_What the task requires_
Reproduce the entries in full, with no changes.

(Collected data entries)
- - -

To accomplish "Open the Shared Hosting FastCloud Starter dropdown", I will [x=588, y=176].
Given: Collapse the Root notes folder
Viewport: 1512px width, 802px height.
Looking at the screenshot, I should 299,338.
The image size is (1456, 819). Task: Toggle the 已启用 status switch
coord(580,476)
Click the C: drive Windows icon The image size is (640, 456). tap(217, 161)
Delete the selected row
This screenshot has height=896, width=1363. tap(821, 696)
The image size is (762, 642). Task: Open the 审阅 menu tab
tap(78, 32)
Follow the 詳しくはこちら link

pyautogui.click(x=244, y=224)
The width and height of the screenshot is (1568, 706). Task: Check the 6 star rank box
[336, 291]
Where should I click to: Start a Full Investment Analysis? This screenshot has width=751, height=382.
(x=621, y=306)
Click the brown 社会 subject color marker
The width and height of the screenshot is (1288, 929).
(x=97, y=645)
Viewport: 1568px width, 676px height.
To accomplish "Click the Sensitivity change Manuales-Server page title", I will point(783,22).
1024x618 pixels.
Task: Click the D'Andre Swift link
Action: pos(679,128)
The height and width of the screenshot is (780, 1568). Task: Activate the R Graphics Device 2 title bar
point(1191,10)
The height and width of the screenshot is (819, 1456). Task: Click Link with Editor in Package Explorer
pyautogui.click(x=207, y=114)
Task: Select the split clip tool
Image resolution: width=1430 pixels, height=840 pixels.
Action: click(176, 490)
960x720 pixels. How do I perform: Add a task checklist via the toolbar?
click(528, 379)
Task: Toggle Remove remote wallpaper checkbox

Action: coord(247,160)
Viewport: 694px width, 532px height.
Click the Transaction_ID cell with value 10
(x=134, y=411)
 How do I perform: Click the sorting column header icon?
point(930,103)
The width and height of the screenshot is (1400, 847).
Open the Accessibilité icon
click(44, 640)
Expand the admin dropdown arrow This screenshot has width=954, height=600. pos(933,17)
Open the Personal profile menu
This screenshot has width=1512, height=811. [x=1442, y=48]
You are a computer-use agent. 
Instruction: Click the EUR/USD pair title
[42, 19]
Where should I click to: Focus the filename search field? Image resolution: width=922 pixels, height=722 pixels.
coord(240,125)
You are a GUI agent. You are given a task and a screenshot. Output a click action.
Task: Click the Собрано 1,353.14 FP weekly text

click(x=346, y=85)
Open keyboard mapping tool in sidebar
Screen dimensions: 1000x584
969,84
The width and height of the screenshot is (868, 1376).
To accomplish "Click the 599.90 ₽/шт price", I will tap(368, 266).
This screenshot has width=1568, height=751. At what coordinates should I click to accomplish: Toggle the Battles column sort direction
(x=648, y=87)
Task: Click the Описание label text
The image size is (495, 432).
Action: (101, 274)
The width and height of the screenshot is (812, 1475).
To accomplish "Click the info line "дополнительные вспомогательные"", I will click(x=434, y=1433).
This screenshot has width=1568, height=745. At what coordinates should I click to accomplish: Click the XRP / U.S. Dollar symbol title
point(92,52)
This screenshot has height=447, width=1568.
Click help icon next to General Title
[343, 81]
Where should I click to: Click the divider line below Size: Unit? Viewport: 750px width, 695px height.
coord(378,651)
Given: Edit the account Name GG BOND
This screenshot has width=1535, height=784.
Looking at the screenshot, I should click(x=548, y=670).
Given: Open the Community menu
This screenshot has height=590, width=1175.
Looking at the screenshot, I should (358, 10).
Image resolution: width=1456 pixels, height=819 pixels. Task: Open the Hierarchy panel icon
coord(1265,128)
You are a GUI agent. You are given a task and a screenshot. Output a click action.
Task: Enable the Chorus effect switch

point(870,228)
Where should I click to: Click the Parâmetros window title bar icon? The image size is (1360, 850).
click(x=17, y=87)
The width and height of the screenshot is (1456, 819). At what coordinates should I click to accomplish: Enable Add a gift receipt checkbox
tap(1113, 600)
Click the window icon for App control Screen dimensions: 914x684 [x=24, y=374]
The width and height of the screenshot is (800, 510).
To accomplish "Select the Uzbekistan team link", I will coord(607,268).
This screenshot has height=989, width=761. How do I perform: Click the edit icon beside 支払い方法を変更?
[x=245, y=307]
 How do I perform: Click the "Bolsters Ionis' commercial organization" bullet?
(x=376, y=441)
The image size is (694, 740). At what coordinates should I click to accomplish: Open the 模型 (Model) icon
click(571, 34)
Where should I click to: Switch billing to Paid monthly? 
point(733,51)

- - -

_Final answer_
To accomplish "Open the Shared Hosting FastCloud Starter dropdown", I will [x=588, y=176].
Given: Collapse the Root notes folder
Viewport: 1512px width, 802px height.
Looking at the screenshot, I should 299,338.
The image size is (1456, 819). Task: Toggle the 已启用 status switch
coord(580,476)
Click the C: drive Windows icon The image size is (640, 456). tap(217, 161)
Delete the selected row
This screenshot has height=896, width=1363. tap(821, 696)
The image size is (762, 642). Task: Open the 审阅 menu tab
tap(78, 32)
Follow the 詳しくはこちら link

pyautogui.click(x=244, y=224)
The width and height of the screenshot is (1568, 706). Task: Check the 6 star rank box
[336, 291]
Where should I click to: Start a Full Investment Analysis? This screenshot has width=751, height=382.
(x=621, y=306)
Click the brown 社会 subject color marker
The width and height of the screenshot is (1288, 929).
(x=97, y=645)
Viewport: 1568px width, 676px height.
To accomplish "Click the Sensitivity change Manuales-Server page title", I will point(783,22).
1024x618 pixels.
Task: Click the D'Andre Swift link
Action: pos(679,128)
The height and width of the screenshot is (780, 1568). Task: Activate the R Graphics Device 2 title bar
point(1191,10)
The height and width of the screenshot is (819, 1456). Task: Click Link with Editor in Package Explorer
pyautogui.click(x=207, y=114)
Task: Select the split clip tool
Image resolution: width=1430 pixels, height=840 pixels.
Action: click(176, 490)
960x720 pixels. How do I perform: Add a task checklist via the toolbar?
click(528, 379)
Task: Toggle Remove remote wallpaper checkbox

Action: coord(247,160)
Viewport: 694px width, 532px height.
Click the Transaction_ID cell with value 10
(x=134, y=411)
 How do I perform: Click the sorting column header icon?
point(930,103)
The width and height of the screenshot is (1400, 847).
Open the Accessibilité icon
click(44, 640)
Expand the admin dropdown arrow This screenshot has width=954, height=600. pos(933,17)
Open the Personal profile menu
This screenshot has width=1512, height=811. [x=1442, y=48]
You are a computer-use agent. 
Instruction: Click the EUR/USD pair title
[42, 19]
Where should I click to: Focus the filename search field? Image resolution: width=922 pixels, height=722 pixels.
coord(240,125)
You are a GUI agent. You are given a task and a screenshot. Output a click action.
Task: Click the Собрано 1,353.14 FP weekly text

click(x=346, y=85)
Open keyboard mapping tool in sidebar
Screen dimensions: 1000x584
969,84
The width and height of the screenshot is (868, 1376).
To accomplish "Click the 599.90 ₽/шт price", I will tap(368, 266).
This screenshot has width=1568, height=751. At what coordinates should I click to accomplish: Toggle the Battles column sort direction
(x=648, y=87)
Task: Click the Описание label text
The image size is (495, 432).
Action: (101, 274)
The width and height of the screenshot is (812, 1475).
To accomplish "Click the info line "дополнительные вспомогательные"", I will click(x=434, y=1433).
This screenshot has width=1568, height=745. At what coordinates should I click to accomplish: Click the XRP / U.S. Dollar symbol title
point(92,52)
This screenshot has height=447, width=1568.
Click help icon next to General Title
[343, 81]
Where should I click to: Click the divider line below Size: Unit? Viewport: 750px width, 695px height.
coord(378,651)
Given: Edit the account Name GG BOND
This screenshot has width=1535, height=784.
Looking at the screenshot, I should click(x=548, y=670).
Given: Open the Community menu
This screenshot has height=590, width=1175.
Looking at the screenshot, I should (358, 10).
Image resolution: width=1456 pixels, height=819 pixels. Task: Open the Hierarchy panel icon
coord(1265,128)
You are a GUI agent. You are given a task and a screenshot. Output a click action.
Task: Enable the Chorus effect switch

point(870,228)
Where should I click to: Click the Parâmetros window title bar icon? The image size is (1360, 850).
click(x=17, y=87)
The width and height of the screenshot is (1456, 819). At what coordinates should I click to accomplish: Enable Add a gift receipt checkbox
tap(1113, 600)
Click the window icon for App control Screen dimensions: 914x684 [x=24, y=374]
The width and height of the screenshot is (800, 510).
To accomplish "Select the Uzbekistan team link", I will coord(607,268).
This screenshot has height=989, width=761. How do I perform: Click the edit icon beside 支払い方法を変更?
[x=245, y=307]
 How do I perform: Click the "Bolsters Ionis' commercial organization" bullet?
(x=376, y=441)
The image size is (694, 740). At what coordinates should I click to accomplish: Open the 模型 (Model) icon
click(571, 34)
Where should I click to: Switch billing to Paid monthly? 
point(733,51)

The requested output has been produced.